Abstract

We propose a new design, Physical Unclonable Function (PUF) scheme, for the Internet of Things (IoT), which has been suffering from multiple-level security threats. As more and more objects interconnect on IoT networks, the identity of each thing is very important. To authenticate each object, we design an impedance mismatch PUF, which exploits random physical factors of the transmission line to generate a security unique private key. The characteristic impedance of the transmission line and signal transmission theory of the printed circuit board (PCB) are also analyzed in detail. To improve the reliability, current feedback amplifier (CFA) method is applied on the PUF. Finally, the proposed scheme is implemented and tested. The measure results show that impedance mismatch PUF provides better unpredictability and randomness.

1. Introduction

The Internet of Things is a dynamic living entity, which enables things to exchange information and communication through the networking of physical terminal devices, humans, intelligent buildings, and others [1, 2]. The IoT improves efficiency, accuracy, and economic benefit but is also potentially a huge security risk. Some reports predict that it will spend $547 million on IoT security in 2018 and will involve more than 25% of identified attacks on enterprises by 2020 [3]. Some possible IoT threats are outlined in Figure 1.

According to [4], IoT weakness is so ubiquitous that industrial espionages find it easy to get a good target for attacking. And also, privacy is the other important area of concern. The cybercriminals may recover the personal information, which is potentially residing on IoT networks. In addition, as more and more objects interconnect to today’s IoT networks, the physical security of each device is greatly reduced. Attackers could add all kinds of risk scenarios to control systems or change functionality, such as reading, intercepting, or changing the data [5]. To address these problems, there are some methods to increase security for IoT network with the help of security tools, such as identification (ID) authentication, data encryption/decryption, and code obfuscation.

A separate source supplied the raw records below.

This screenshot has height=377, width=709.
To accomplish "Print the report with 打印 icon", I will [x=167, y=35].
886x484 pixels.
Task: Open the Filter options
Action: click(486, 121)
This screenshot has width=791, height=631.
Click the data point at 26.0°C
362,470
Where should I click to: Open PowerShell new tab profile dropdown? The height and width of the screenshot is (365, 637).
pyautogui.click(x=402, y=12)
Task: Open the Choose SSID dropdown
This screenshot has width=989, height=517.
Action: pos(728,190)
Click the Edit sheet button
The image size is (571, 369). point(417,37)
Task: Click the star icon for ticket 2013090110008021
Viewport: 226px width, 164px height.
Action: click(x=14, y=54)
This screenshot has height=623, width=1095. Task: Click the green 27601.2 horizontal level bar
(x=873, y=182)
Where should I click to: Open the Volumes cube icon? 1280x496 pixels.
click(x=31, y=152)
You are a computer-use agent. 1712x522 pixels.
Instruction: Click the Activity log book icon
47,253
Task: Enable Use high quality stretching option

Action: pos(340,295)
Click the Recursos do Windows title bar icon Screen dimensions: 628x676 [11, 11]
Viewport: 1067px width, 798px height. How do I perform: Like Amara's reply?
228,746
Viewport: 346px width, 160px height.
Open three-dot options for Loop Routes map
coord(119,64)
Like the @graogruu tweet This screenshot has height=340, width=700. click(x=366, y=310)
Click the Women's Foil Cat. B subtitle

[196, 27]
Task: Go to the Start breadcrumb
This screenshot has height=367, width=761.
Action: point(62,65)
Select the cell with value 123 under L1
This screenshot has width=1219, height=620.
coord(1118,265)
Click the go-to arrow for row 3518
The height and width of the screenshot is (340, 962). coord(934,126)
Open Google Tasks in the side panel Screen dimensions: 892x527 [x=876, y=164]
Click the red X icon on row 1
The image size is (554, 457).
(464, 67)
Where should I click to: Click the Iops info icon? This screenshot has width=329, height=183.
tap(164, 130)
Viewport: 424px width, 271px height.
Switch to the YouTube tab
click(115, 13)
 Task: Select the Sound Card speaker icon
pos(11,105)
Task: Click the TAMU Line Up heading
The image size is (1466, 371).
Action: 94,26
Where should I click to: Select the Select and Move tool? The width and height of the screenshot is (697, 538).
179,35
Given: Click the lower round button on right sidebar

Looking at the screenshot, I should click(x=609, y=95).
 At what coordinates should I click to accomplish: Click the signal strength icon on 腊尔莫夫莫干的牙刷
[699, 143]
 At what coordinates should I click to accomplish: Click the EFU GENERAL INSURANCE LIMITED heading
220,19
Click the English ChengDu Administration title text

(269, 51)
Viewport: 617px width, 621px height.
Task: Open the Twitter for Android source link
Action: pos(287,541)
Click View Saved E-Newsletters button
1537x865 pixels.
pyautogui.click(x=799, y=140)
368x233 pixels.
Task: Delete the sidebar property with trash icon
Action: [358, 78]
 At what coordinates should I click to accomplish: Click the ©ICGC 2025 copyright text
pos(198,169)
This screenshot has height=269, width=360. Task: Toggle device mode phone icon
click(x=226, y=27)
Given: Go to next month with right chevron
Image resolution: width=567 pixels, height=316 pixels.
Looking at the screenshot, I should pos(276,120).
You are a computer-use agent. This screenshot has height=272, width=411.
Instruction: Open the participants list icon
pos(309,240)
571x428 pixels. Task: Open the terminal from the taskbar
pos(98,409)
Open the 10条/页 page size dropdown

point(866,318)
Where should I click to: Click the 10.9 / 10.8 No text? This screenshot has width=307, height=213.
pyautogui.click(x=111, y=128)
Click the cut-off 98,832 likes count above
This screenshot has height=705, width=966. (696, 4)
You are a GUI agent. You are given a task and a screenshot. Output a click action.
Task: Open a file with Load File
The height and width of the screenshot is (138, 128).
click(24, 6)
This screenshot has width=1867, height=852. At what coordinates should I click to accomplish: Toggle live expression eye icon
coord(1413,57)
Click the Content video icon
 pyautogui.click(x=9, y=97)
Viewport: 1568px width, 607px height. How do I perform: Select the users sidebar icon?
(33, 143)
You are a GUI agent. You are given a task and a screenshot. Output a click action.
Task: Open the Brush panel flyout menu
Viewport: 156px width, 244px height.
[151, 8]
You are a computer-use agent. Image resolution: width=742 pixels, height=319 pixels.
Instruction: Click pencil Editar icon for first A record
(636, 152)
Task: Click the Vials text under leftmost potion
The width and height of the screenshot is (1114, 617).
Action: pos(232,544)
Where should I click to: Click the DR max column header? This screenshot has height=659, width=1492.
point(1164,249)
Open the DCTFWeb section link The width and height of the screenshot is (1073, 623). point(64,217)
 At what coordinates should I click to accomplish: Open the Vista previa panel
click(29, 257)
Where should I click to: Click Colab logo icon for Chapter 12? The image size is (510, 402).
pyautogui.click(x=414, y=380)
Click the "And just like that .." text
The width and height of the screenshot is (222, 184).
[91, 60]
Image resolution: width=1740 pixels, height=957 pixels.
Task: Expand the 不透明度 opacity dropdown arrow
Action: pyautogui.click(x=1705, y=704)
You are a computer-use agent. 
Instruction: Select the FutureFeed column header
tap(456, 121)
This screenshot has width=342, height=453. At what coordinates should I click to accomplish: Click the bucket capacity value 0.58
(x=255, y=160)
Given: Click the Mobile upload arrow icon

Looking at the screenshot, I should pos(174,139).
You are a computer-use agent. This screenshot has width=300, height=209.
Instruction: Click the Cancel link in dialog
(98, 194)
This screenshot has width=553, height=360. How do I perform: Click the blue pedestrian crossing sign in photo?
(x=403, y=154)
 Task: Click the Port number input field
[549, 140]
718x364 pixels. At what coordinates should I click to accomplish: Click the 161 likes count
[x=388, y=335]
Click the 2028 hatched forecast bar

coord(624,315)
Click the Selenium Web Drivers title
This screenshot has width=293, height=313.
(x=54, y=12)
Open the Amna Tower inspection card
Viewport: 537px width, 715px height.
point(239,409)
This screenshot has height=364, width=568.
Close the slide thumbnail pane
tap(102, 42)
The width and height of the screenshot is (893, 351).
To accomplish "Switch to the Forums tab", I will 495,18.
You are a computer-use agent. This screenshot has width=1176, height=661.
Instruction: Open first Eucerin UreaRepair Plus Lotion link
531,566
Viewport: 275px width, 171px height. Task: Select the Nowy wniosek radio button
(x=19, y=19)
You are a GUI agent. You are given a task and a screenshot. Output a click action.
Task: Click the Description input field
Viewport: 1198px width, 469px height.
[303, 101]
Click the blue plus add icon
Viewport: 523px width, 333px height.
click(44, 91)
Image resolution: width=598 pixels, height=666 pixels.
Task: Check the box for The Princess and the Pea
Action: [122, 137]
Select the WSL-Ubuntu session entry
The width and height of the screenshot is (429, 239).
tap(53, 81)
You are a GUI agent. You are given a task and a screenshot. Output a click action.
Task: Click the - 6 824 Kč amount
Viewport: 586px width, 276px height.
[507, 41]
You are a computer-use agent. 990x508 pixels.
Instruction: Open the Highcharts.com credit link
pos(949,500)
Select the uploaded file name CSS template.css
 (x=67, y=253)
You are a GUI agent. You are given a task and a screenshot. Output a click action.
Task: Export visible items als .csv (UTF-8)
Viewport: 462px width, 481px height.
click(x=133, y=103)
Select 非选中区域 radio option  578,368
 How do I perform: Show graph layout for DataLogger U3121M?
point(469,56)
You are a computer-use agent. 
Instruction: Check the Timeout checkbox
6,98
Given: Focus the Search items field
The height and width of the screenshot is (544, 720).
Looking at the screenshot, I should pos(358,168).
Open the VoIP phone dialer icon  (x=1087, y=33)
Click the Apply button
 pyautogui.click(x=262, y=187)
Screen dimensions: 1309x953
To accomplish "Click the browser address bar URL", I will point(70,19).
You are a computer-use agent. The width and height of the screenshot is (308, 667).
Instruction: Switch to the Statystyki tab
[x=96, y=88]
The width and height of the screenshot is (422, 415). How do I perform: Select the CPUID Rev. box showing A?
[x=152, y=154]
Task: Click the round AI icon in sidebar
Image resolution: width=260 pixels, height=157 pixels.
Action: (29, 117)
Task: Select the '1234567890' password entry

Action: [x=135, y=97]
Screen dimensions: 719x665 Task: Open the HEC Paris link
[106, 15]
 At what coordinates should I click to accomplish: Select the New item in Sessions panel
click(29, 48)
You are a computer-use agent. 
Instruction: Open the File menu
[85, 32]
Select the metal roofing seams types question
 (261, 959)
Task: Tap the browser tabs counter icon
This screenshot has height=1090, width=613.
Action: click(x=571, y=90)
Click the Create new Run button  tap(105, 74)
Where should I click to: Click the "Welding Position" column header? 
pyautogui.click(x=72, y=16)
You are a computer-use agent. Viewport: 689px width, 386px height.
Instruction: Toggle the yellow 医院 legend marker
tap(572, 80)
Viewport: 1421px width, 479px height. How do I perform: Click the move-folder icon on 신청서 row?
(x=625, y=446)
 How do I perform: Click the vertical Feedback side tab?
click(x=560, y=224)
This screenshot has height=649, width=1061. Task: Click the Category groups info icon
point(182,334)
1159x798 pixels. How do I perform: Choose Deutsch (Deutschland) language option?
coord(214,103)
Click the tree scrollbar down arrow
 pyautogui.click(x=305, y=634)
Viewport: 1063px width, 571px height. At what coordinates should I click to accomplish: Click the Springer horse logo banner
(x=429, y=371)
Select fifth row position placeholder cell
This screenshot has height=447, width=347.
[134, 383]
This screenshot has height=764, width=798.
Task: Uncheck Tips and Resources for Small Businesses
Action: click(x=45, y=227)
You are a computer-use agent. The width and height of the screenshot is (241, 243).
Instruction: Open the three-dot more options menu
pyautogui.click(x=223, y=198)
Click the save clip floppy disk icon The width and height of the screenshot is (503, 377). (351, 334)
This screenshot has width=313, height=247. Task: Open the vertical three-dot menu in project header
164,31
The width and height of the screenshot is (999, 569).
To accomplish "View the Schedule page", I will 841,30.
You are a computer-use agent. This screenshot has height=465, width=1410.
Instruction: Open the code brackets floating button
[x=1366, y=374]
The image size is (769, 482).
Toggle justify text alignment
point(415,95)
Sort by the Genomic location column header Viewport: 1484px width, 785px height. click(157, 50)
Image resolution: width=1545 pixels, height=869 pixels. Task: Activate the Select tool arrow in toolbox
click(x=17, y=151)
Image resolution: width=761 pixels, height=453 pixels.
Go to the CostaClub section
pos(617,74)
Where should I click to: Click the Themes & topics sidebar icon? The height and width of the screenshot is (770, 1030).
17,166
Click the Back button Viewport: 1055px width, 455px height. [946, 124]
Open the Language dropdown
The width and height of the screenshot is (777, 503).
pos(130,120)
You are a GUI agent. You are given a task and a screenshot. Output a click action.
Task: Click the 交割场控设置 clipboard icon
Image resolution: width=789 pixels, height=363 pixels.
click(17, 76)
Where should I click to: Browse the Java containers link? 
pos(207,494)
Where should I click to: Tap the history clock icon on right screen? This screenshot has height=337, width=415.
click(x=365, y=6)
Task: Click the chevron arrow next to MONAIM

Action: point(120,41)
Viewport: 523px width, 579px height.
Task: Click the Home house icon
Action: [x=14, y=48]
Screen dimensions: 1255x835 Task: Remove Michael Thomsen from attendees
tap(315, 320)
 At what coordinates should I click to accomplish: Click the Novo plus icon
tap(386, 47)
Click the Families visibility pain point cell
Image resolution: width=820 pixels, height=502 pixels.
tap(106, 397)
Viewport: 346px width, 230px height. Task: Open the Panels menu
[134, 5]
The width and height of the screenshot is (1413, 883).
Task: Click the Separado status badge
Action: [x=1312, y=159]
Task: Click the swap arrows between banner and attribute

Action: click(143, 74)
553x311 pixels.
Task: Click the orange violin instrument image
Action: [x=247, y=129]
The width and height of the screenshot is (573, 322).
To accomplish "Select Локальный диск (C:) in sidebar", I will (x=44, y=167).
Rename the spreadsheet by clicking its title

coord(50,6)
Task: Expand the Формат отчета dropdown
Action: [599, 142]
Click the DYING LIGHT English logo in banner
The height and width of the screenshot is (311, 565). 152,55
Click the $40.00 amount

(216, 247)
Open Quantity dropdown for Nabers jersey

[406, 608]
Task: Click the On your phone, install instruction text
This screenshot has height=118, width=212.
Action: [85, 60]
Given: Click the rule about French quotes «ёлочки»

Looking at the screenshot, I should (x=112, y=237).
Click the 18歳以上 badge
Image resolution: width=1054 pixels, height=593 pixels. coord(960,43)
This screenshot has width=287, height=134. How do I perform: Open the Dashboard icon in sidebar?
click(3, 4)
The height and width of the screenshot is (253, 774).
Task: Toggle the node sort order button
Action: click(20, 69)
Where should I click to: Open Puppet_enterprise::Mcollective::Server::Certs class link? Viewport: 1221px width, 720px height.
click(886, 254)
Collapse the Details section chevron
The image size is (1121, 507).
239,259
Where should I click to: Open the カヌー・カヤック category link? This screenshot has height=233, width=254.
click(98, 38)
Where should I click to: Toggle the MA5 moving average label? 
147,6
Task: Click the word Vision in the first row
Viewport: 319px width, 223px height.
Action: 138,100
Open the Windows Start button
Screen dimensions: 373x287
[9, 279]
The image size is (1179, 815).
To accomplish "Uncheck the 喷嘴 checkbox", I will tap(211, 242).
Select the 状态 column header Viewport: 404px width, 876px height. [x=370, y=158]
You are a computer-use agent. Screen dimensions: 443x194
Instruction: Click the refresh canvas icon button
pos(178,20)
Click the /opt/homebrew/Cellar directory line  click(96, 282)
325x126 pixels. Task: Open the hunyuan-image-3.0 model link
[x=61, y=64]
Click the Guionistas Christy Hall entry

To build a secure and safe IoT, it is very important that the identity of each thing is authenticated. That is a massive challenge, but fortunately there is a way to take full advantage of each thing’s unique identifier through Physically Unclonable Function (PUF) technology [6, 7]. PUF generates a unique identifier by exploiting random physical factors introduced in the semiconductor manufacturing process. PUF circuit has the properties of uniqueness, randomness, and unclonability [812]. The above features make the PUF circuit an effective defense against intrusion attacks, including a variety of attack patterns. Printed circuit board (PCB) is one of the important hardware carriers of IoT. In the supply chain of PCB, malicious users may make counterfeit PCB come from a variety of sources, such as direct cloning, overproduction, and recycling. In fact, the quality of imitation PCB is poor, such as reliability and performance problems. With the proliferation of fake PCBs and the increase in accidental reports, the problems of the board-level feature recognition technique are becoming more and more important. In this work, we propose an impedance mismatch PUF, which has been exploited to generate a security unique private key to authenticate each thing in an IoT network. According to the characteristic of transmission line and signal transmission theory, the impedance mismatch will cause the transmission signal to reflect, especially in high-frequency scenarios. The proposed PUF circuit will improve the board-level security of IoT.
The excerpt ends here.